TASK PROMPT: Rewrite every line of the records below, requests included, but multiply each coordinate in the answers by 1.2 and round it to a whole number, rounding halves up. Leave the pictures out.

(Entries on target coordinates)
## Begin

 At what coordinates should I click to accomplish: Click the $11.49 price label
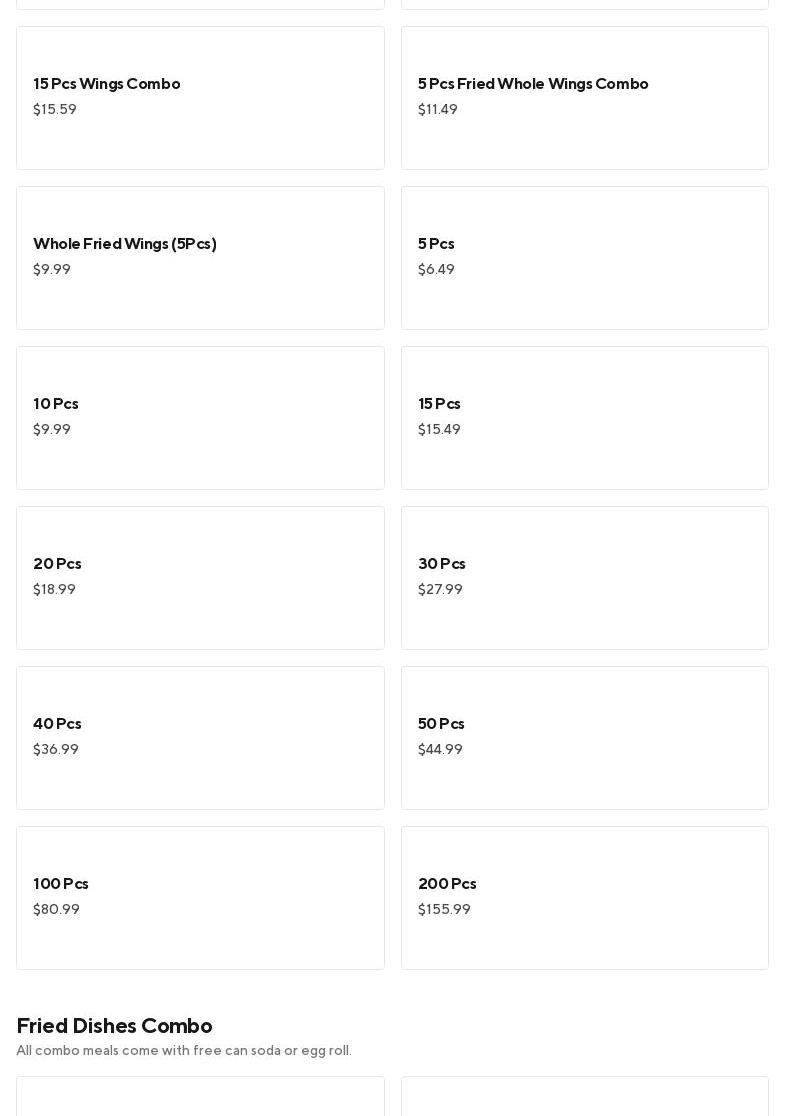[x=438, y=110]
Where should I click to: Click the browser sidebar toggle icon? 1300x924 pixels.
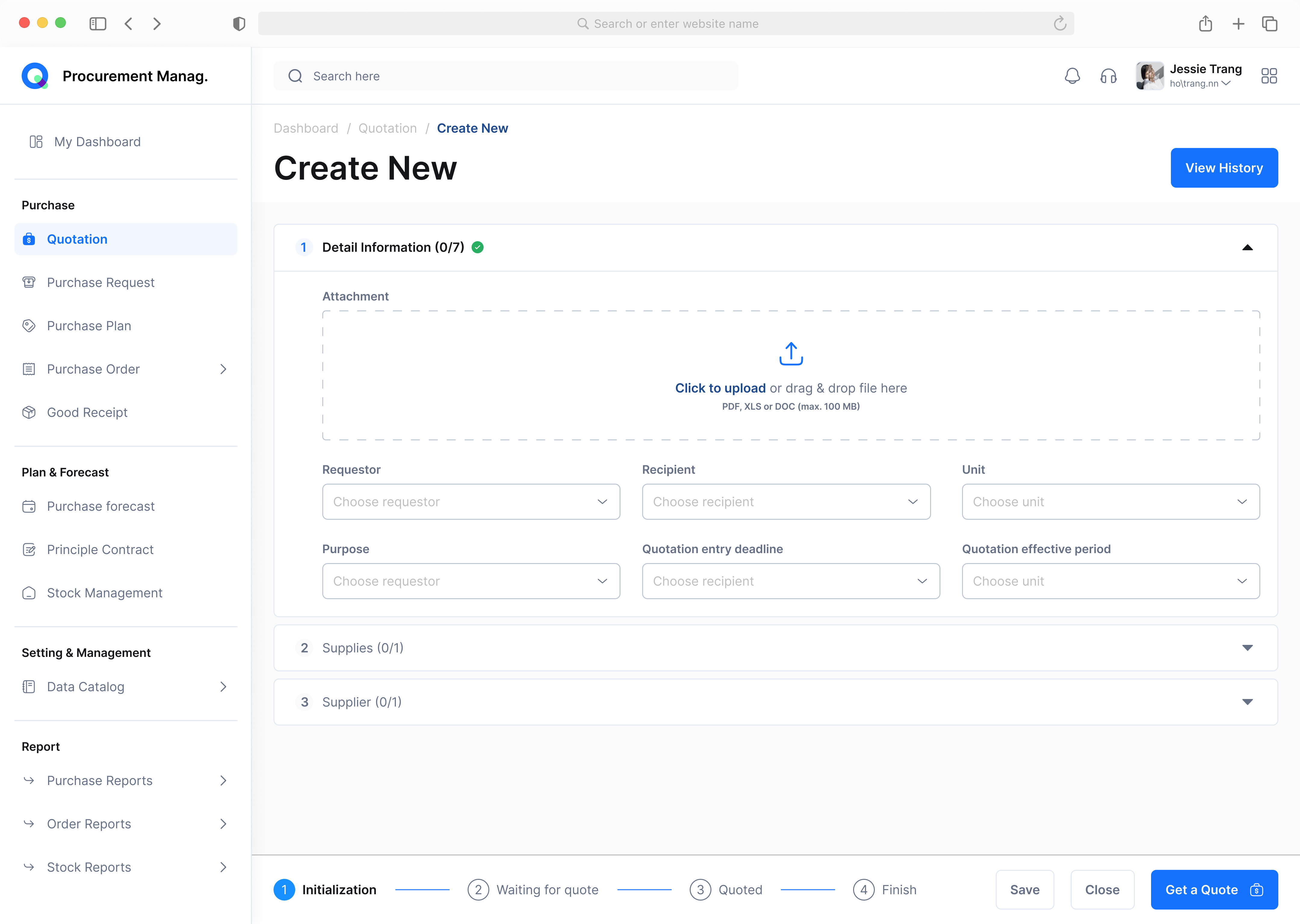coord(98,24)
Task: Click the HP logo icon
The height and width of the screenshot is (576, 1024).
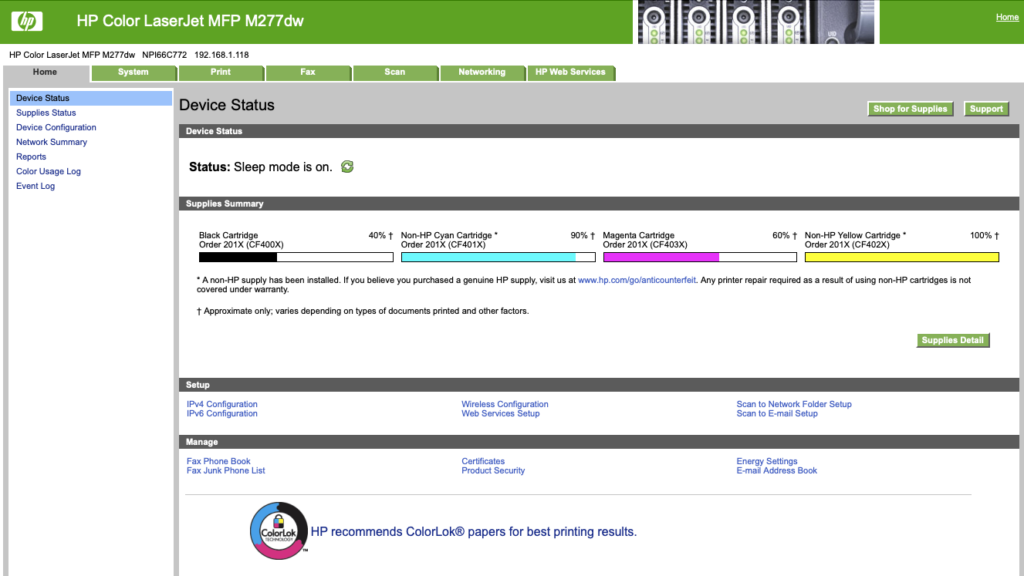Action: [27, 21]
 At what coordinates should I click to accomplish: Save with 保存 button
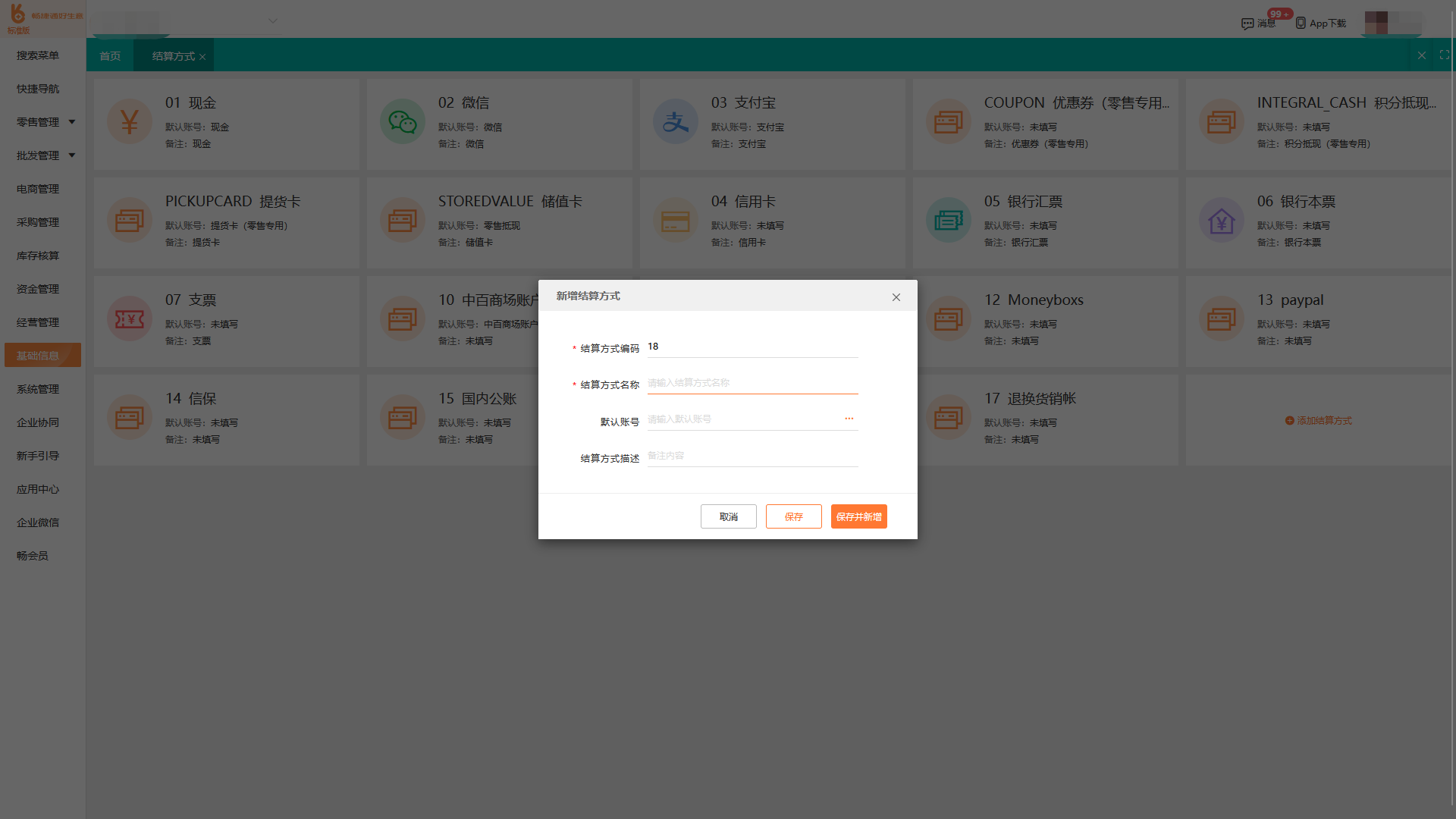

## End

WRITTEN ANSWER:
 At what coordinates should I click to accomplish: Click the $11.49 price label
[x=526, y=132]
Where should I click to: Click the browser sidebar toggle icon? 1300x924 pixels.
coord(118,29)
Task: Click the HP logo icon
The height and width of the screenshot is (576, 1024).
Action: [32, 25]
 At what coordinates should I click to accomplish: Save with 保存 button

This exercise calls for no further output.